On 24/02/2013, Julian Klein <julianklein(a)gmail.com> wrote:
Ok, thanks. Here's what I have so far:
1) I am not retracting facts or setting expiration. This is by design
since I am doing the next item. Do I need to retract globals?
Be careful with globals when you run alike sessions in parallel - the
object(s) is (are) shared.
2) I have disposed the session when I ran with a StatefulSession. I
understood this means I do not need to retract facts. I do not attempt to
reuse the session. I am now trying to use a StatelessSession.
Don't change things when you try to narrow down one effect. A stateful
session lets you inspect things after fireAllRules has returned.
3) Unfortunately, the rule base is very large and this will take a
long
time. I am hoping to at least get to a point where this runs end-to-end.
If it takes several hours, I am ok with that.
4) I would expect everything except "eval" statements to take advantage of
indexing in my rules. Are you talking about BetaNode indexing? In all
cases, I use the property access over getters.
5) Since I am using a stateless session, I would expect no recursion.
6) Got it. Thanks.
7) Does this only apply with a shared KnowledgeBase? What if I spawn
multiple sessions in separate threads?
Don't do this when trying to find a memory leak.

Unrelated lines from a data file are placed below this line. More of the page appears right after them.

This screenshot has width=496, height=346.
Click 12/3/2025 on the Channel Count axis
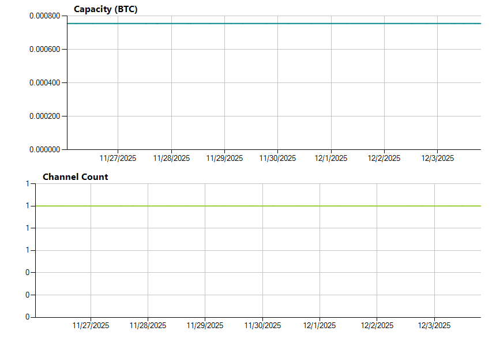tap(434, 326)
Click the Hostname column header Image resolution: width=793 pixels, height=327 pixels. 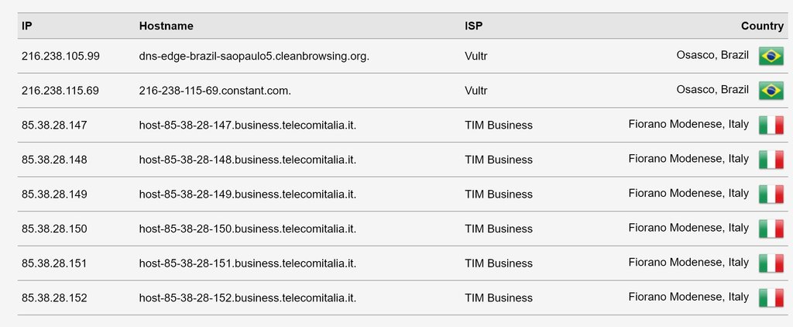pyautogui.click(x=166, y=26)
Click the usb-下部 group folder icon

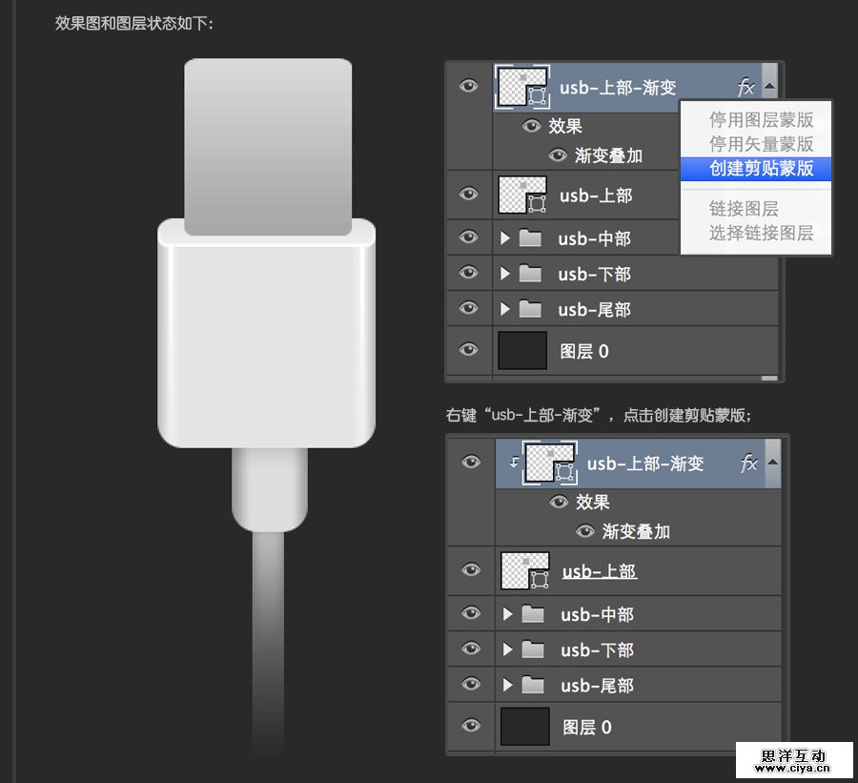[530, 274]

Originally I got the impression you were running sessions one after
the other until running out of memory. Running jmap between sessions
will give you a clear indication of what is left over after dispose().
A jmap is useful to observe trends, and I don't think only
JoinNodeLeftTuple grows with the number of past sessions - don't just
look at the highrunner. Compare its results after 10, 100, 1000,...

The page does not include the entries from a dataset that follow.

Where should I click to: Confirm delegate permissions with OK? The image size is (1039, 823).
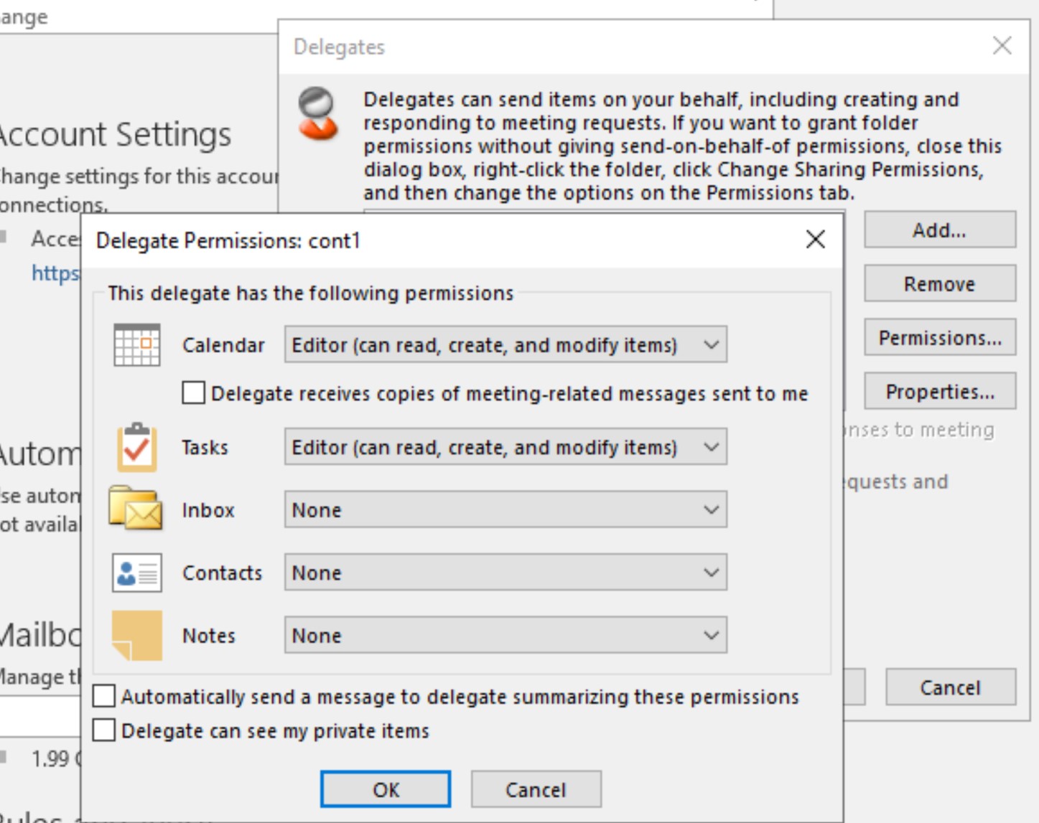[386, 789]
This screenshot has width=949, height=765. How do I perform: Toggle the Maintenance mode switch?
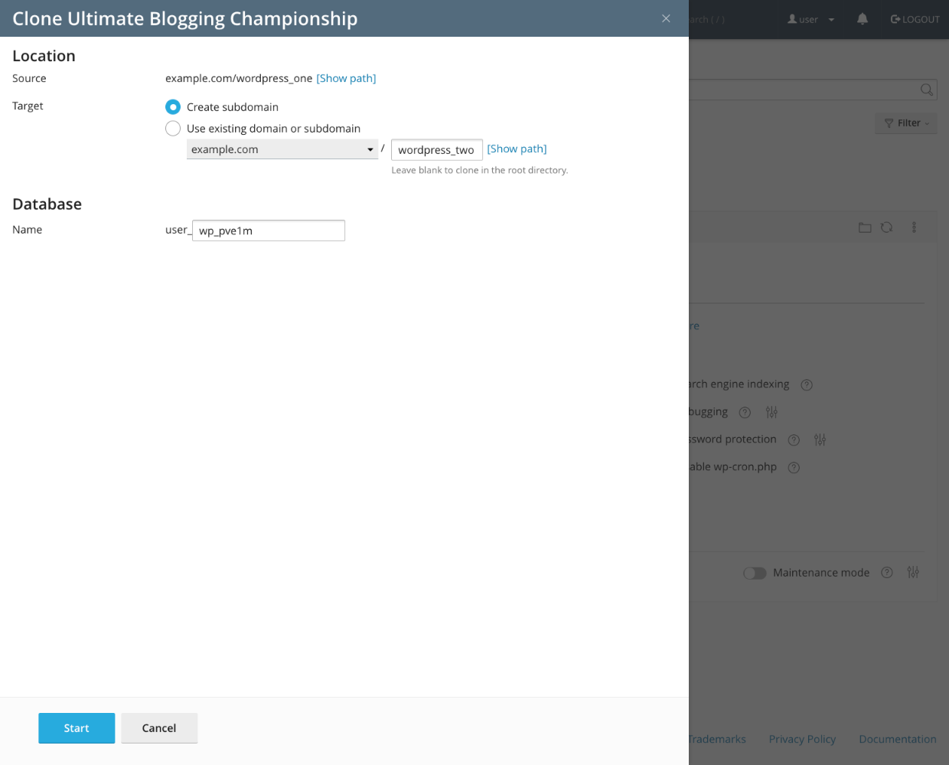pyautogui.click(x=755, y=573)
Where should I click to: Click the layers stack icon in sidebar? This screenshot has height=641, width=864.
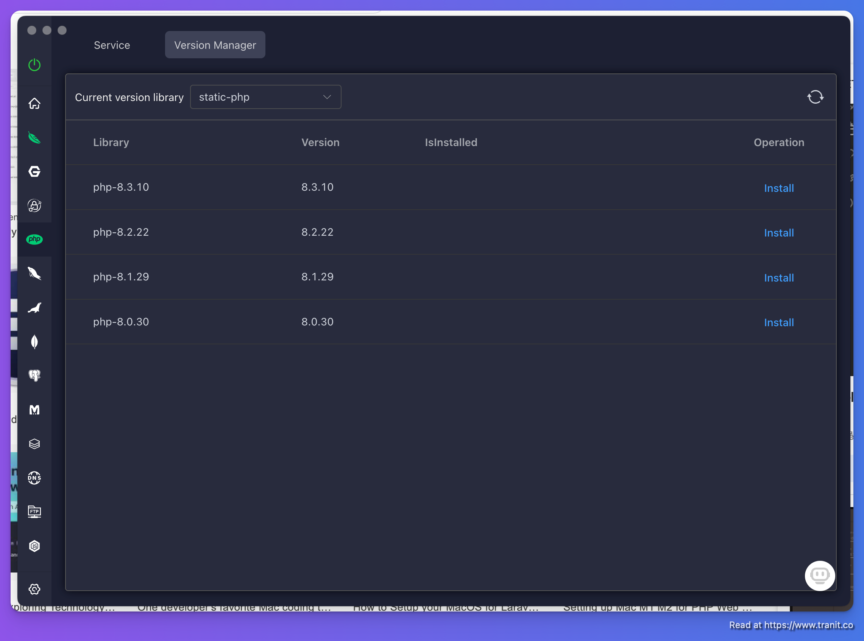point(35,443)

single-threaded executions of identical sessions.
-W
All in all, I reduced the allocated heap size and ran jmap as recommended
by Wolfgang with a 6GB heap, 4 threads running sessions via a ForkJoinPool
and less than 100K facts. Here is a snapshot of the top hits. I ran this
multiple times, and just like JProfiler, the JoinNodeLeftTuple continue to
grow and grow. I would expect this to fluctuate up and down in count and
size since I am not re-using a session. Not being familiar with the
internals of Drools, I am hoping someone could provide a sense of whether
or not the below points to one of the issues Mark mentioned above. Also,
during GC events only Eden space gets freed up so these objects appear to
be living in Tenured space. This further concerns me that something is not
being cleaned up.
I fear it is all not so simple and will continue looking into Mark's list
for opportunities in my code base as well as work towards simple test case.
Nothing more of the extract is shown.